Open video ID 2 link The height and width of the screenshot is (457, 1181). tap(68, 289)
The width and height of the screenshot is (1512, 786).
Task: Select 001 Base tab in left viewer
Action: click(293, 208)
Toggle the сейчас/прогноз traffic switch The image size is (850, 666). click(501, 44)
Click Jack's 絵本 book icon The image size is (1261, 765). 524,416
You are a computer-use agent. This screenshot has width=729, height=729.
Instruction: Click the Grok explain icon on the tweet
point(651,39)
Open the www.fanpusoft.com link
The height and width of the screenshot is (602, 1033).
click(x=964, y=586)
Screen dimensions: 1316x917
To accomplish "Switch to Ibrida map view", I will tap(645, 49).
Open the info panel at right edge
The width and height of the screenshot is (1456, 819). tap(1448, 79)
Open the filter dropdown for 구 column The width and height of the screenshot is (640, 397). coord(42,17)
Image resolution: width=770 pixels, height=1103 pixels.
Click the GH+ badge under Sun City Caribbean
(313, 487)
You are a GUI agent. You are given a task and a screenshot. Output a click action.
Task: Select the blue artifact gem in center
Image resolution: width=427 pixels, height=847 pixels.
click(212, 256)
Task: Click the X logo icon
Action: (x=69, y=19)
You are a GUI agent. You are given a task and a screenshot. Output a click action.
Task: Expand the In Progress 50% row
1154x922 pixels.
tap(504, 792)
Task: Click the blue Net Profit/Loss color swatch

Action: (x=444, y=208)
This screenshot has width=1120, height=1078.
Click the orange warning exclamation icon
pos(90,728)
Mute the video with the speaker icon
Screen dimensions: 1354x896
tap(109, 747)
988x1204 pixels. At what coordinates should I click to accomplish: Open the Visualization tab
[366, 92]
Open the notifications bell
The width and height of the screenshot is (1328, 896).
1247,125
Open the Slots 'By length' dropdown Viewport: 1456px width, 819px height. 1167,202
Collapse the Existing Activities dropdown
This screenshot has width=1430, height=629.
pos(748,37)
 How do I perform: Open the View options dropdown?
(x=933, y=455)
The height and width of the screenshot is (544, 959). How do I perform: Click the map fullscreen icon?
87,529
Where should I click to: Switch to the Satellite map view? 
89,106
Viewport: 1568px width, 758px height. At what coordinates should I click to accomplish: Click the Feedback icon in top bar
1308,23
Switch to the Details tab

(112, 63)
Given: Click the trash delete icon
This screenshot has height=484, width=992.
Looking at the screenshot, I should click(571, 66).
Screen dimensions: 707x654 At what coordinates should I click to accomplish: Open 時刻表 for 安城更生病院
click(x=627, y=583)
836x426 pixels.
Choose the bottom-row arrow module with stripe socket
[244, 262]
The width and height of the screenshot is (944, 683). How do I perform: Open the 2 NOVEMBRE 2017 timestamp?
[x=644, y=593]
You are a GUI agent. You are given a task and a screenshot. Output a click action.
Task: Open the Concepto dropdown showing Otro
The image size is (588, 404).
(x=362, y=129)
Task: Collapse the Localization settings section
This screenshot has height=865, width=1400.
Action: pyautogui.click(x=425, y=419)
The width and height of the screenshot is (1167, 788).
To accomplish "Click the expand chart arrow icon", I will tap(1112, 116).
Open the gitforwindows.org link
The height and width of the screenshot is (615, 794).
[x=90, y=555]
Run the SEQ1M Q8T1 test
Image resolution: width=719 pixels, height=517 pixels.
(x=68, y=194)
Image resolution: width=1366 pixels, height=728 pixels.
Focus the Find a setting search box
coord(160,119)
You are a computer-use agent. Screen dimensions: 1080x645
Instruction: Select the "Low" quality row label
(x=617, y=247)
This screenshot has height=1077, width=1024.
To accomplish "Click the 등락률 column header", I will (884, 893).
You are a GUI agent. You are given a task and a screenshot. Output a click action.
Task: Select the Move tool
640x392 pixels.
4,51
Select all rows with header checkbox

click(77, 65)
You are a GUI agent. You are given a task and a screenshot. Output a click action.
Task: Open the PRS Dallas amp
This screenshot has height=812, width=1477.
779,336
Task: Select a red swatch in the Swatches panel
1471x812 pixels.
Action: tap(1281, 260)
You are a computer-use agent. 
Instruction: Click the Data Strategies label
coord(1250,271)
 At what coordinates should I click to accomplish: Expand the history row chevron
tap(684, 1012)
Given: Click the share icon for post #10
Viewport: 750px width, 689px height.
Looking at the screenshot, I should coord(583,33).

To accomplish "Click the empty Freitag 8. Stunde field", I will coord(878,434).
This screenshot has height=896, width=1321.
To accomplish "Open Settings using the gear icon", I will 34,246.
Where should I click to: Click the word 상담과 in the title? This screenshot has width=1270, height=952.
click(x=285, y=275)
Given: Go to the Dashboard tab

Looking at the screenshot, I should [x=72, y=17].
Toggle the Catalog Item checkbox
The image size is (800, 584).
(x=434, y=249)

##########

> [Task objective]: Reproduce the items exactly, from the line containing "This screenshot has height=1077, width=1024." through the last line of the items.

> [Solution to this problem]:
This screenshot has height=1077, width=1024.
To accomplish "Click the 등락률 column header", I will (884, 893).
You are a GUI agent. You are given a task and a screenshot. Output a click action.
Task: Select the Move tool
640x392 pixels.
4,51
Select all rows with header checkbox

click(77, 65)
You are a GUI agent. You are given a task and a screenshot. Output a click action.
Task: Open the PRS Dallas amp
This screenshot has height=812, width=1477.
779,336
Task: Select a red swatch in the Swatches panel
1471x812 pixels.
Action: tap(1281, 260)
You are a computer-use agent. 
Instruction: Click the Data Strategies label
coord(1250,271)
 At what coordinates should I click to accomplish: Expand the history row chevron
tap(684, 1012)
Given: Click the share icon for post #10
Viewport: 750px width, 689px height.
Looking at the screenshot, I should coord(583,33).

To accomplish "Click the empty Freitag 8. Stunde field", I will coord(878,434).
This screenshot has height=896, width=1321.
To accomplish "Open Settings using the gear icon", I will 34,246.
Where should I click to: Click the word 상담과 in the title? This screenshot has width=1270, height=952.
click(x=285, y=275)
Given: Go to the Dashboard tab

Looking at the screenshot, I should [x=72, y=17].
Toggle the Catalog Item checkbox
The image size is (800, 584).
(x=434, y=249)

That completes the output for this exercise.